EXTRACTED MATERIAL:
/---

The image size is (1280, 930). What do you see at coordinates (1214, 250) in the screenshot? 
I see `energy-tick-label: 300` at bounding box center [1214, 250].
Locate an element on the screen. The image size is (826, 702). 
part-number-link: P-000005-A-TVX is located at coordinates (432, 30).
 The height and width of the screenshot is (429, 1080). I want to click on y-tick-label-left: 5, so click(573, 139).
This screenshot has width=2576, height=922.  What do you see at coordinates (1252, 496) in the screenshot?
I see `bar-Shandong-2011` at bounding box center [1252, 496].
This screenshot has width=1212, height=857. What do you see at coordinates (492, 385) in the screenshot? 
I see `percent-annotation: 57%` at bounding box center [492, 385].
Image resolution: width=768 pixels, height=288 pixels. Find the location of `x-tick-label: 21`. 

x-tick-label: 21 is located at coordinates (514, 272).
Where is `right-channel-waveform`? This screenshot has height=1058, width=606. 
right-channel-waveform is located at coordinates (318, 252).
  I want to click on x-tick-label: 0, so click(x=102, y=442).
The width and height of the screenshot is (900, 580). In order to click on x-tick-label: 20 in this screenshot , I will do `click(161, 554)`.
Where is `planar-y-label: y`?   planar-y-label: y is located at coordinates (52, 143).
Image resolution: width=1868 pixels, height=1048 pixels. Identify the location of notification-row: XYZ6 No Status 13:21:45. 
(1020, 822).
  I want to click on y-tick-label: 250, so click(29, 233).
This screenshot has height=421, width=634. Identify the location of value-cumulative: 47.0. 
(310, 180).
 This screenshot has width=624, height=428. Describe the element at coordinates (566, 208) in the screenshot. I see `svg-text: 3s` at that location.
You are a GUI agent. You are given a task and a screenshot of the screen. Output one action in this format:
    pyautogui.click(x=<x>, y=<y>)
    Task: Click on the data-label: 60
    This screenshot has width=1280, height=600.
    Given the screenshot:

\---

WORK TO COMPLETE:
Print the records exactly, from the line containing "I want to click on x-tick-label: 0, so" through the end of the records.

SOLUTION FOR THIS PROBLEM:
  I want to click on x-tick-label: 0, so click(x=102, y=442).
The width and height of the screenshot is (900, 580). In order to click on x-tick-label: 20 in this screenshot , I will do `click(161, 554)`.
Where is `planar-y-label: y`?   planar-y-label: y is located at coordinates (52, 143).
Image resolution: width=1868 pixels, height=1048 pixels. Identify the location of notification-row: XYZ6 No Status 13:21:45. 
(1020, 822).
  I want to click on y-tick-label: 250, so click(29, 233).
This screenshot has height=421, width=634. Identify the location of value-cumulative: 47.0. 
(310, 180).
 This screenshot has width=624, height=428. Describe the element at coordinates (566, 208) in the screenshot. I see `svg-text: 3s` at that location.
You are a GUI agent. You are given a task and a screenshot of the screen. Output one action in this format:
    pyautogui.click(x=<x>, y=<y>)
    Task: Click on the data-label: 60
    This screenshot has width=1280, height=600.
    Given the screenshot:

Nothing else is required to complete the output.